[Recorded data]
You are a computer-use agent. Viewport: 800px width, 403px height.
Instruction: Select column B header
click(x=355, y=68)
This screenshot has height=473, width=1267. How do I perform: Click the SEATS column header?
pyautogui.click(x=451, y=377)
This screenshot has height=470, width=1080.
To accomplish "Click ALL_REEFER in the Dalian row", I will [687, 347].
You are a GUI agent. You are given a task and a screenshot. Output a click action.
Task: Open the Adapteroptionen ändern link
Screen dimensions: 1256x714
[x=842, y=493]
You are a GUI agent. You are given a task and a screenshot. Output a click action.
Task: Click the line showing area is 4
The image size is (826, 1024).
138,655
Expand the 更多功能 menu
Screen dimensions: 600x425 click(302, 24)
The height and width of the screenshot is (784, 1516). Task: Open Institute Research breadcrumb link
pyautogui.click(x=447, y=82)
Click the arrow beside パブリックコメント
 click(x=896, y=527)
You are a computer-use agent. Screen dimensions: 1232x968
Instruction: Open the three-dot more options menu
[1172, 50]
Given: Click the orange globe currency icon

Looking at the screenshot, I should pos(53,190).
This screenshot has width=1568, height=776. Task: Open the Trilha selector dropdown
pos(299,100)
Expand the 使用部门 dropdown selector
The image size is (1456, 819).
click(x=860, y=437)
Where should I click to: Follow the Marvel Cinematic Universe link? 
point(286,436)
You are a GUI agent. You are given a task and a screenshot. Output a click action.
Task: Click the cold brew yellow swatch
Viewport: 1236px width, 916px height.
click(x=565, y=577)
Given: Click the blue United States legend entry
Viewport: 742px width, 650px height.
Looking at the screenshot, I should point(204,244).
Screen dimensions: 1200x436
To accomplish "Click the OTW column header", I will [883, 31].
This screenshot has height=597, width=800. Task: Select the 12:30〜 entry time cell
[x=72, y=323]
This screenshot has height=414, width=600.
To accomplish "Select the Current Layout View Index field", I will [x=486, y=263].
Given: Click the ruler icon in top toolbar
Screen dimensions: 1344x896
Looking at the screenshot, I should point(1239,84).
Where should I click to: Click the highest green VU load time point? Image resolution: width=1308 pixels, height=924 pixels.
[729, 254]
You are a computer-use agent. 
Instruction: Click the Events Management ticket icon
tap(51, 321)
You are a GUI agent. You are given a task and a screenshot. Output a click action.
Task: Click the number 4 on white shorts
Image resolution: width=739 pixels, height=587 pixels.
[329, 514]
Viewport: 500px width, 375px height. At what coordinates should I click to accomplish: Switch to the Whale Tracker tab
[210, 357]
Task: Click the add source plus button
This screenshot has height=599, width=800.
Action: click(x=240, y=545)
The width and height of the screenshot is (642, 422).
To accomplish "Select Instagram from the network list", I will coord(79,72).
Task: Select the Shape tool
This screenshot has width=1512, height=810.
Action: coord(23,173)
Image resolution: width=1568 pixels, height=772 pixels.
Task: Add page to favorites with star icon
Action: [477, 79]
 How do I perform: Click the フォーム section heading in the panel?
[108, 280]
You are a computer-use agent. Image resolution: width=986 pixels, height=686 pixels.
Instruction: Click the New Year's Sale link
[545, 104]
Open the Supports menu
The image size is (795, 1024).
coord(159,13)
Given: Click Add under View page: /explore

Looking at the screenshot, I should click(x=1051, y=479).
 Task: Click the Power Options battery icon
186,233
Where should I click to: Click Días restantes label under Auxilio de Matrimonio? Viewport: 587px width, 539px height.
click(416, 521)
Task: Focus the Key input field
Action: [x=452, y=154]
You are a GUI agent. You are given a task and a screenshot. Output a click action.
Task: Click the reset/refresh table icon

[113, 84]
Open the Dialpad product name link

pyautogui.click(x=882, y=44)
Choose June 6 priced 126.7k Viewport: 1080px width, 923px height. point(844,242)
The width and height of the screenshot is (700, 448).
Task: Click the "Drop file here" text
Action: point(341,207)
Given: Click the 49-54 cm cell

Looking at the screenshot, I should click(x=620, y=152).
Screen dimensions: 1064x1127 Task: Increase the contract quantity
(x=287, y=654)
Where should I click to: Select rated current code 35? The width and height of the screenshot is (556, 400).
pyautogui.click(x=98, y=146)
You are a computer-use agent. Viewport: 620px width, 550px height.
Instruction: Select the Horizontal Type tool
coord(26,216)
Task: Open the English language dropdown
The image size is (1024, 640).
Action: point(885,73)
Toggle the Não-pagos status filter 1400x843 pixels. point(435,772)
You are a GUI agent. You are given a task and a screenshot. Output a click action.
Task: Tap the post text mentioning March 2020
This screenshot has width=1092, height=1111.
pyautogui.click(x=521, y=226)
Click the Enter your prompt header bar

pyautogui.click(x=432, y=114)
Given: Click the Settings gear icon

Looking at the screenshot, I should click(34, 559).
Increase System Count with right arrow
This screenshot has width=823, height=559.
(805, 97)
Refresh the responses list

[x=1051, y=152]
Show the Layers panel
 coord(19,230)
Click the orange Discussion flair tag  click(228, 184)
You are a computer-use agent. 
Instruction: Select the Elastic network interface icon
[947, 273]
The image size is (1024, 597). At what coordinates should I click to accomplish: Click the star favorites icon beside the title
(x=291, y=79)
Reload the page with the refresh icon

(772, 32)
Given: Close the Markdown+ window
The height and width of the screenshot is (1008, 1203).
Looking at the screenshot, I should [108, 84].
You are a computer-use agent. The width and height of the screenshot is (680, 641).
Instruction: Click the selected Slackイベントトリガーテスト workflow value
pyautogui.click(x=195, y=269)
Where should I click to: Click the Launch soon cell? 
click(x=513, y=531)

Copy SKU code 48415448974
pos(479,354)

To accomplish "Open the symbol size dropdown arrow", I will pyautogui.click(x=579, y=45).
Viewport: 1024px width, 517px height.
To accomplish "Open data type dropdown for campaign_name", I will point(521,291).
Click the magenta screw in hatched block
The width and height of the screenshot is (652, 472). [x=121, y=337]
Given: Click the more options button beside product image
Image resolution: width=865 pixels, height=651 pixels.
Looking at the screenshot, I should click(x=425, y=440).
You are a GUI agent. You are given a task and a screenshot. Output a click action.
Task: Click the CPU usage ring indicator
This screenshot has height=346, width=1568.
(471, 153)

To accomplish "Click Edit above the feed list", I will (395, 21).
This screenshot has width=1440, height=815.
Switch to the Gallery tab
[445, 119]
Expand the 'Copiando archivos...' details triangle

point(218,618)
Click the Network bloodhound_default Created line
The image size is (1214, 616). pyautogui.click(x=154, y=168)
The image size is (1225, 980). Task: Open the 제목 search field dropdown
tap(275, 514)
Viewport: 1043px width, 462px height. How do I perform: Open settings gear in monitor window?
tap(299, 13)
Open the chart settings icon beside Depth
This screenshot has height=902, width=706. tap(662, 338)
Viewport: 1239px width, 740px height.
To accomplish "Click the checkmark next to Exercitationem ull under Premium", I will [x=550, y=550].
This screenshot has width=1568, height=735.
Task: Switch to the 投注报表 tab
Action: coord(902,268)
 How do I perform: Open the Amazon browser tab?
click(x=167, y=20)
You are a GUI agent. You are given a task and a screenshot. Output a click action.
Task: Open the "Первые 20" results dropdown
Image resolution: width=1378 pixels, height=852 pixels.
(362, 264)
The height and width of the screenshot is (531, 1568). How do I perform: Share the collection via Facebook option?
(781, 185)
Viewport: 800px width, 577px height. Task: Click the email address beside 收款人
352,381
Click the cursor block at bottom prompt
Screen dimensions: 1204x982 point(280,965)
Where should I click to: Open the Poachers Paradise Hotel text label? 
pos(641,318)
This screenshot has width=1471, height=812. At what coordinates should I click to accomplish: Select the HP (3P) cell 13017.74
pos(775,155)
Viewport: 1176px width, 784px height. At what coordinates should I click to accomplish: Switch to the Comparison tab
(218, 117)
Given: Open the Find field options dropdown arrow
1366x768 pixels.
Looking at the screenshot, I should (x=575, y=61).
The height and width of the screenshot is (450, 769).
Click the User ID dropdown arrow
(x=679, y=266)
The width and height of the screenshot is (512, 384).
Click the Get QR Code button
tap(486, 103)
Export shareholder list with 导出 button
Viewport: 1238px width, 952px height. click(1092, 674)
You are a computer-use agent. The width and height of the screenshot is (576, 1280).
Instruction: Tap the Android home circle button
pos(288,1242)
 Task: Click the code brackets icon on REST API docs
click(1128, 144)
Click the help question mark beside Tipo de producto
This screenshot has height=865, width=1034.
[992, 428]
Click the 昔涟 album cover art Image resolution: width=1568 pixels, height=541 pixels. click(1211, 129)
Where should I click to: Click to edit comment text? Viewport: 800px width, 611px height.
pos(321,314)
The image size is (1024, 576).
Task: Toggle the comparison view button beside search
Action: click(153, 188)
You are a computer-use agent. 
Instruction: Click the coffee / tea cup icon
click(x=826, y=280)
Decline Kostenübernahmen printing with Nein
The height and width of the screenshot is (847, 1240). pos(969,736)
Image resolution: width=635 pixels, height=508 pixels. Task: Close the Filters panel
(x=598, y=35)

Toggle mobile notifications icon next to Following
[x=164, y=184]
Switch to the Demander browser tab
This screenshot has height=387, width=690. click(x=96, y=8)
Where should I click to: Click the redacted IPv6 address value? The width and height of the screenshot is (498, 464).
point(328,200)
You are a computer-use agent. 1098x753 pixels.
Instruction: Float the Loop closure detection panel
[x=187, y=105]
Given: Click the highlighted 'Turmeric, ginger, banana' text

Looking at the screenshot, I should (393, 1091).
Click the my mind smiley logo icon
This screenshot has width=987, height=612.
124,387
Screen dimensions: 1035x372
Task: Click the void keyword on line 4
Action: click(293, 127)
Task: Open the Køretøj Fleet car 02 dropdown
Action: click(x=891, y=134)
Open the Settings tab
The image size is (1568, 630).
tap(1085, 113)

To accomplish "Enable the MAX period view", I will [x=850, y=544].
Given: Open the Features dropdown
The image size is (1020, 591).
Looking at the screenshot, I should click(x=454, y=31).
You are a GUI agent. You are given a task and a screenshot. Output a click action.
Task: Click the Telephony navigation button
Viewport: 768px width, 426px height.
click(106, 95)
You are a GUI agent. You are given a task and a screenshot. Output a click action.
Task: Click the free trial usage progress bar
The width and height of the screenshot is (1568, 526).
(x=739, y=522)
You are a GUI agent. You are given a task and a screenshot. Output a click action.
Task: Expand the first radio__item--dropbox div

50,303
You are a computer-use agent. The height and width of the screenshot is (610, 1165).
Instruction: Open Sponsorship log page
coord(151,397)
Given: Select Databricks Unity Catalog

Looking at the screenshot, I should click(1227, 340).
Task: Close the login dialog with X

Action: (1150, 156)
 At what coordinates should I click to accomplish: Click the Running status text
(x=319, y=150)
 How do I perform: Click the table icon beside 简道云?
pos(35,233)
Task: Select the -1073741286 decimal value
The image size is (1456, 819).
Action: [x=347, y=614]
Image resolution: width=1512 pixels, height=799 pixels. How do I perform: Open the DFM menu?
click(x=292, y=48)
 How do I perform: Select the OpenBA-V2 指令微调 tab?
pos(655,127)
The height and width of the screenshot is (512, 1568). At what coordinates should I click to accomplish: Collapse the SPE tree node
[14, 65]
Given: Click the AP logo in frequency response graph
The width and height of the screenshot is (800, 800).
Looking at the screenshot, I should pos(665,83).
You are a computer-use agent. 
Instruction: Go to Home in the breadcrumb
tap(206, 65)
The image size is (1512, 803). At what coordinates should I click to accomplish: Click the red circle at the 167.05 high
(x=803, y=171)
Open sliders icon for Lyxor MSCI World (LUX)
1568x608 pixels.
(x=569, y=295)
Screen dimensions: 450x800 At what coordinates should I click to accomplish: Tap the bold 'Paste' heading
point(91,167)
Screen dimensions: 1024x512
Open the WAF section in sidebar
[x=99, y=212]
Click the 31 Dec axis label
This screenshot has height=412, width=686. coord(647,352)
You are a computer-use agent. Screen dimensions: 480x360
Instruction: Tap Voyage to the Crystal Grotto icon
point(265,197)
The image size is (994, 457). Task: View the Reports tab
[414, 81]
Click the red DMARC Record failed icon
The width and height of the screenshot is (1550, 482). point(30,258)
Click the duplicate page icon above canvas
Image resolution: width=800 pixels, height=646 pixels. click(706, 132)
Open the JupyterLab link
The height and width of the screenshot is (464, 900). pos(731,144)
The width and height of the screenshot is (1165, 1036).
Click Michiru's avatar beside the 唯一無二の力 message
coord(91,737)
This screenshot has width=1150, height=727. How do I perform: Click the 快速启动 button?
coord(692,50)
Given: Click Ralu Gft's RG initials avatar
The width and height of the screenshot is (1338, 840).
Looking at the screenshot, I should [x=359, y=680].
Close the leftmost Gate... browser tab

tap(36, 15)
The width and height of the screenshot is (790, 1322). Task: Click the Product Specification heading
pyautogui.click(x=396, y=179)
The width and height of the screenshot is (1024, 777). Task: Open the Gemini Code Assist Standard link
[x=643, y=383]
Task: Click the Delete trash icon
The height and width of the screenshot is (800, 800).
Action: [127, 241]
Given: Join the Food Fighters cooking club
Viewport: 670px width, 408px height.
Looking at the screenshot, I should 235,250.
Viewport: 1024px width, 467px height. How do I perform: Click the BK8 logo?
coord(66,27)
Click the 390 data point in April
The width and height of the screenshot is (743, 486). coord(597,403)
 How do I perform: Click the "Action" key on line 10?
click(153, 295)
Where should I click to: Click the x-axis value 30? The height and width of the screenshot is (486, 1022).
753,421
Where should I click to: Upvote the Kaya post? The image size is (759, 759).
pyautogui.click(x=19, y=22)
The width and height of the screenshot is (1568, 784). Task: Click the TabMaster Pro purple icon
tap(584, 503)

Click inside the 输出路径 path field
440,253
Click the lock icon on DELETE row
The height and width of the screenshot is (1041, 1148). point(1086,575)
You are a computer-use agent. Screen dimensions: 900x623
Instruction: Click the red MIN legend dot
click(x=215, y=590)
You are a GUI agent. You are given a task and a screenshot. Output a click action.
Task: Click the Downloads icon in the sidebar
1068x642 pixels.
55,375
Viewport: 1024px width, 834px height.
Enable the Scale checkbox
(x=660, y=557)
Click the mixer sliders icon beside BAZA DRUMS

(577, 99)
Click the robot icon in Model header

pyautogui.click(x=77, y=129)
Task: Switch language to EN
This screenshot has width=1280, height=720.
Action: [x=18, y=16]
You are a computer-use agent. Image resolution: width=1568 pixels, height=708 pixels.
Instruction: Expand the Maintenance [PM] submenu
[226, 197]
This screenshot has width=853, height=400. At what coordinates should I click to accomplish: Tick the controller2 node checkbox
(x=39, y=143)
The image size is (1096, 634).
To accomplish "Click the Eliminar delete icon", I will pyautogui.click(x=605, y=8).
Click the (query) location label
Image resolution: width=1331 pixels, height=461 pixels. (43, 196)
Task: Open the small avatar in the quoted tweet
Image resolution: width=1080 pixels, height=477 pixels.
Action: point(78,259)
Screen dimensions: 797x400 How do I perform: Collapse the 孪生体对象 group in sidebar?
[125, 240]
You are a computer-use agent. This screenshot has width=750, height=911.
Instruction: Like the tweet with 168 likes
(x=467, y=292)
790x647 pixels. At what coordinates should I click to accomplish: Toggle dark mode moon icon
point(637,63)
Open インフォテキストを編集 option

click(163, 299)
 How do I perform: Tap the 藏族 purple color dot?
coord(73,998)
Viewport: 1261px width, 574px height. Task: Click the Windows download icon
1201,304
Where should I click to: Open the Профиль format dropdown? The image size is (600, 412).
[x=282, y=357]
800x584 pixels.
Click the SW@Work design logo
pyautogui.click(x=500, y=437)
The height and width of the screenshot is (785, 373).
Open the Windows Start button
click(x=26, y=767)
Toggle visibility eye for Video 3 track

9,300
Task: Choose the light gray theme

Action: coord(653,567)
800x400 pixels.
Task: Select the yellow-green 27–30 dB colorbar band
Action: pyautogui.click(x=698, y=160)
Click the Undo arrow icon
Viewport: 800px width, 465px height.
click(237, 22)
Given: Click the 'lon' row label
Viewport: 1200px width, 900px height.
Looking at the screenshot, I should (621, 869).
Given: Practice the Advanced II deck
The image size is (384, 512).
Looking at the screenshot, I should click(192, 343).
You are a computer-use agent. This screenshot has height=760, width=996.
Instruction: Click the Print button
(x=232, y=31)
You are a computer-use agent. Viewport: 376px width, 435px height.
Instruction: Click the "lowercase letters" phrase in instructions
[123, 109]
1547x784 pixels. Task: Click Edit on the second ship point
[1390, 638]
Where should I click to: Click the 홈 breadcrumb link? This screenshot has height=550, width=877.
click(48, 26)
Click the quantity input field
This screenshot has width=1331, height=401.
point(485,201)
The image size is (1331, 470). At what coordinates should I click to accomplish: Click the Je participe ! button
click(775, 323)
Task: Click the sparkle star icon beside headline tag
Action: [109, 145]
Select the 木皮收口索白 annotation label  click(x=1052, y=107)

**What to do**
Start at the first line of the data above. Stop after the line containing "This screenshot has height=470, width=1080.", reproducing each line exactly and adding nothing.

**Output of the task**
You are a computer-use agent. Viewport: 800px width, 403px height.
Instruction: Select column B header
click(x=355, y=68)
This screenshot has height=473, width=1267. How do I perform: Click the SEATS column header?
pyautogui.click(x=451, y=377)
This screenshot has height=470, width=1080.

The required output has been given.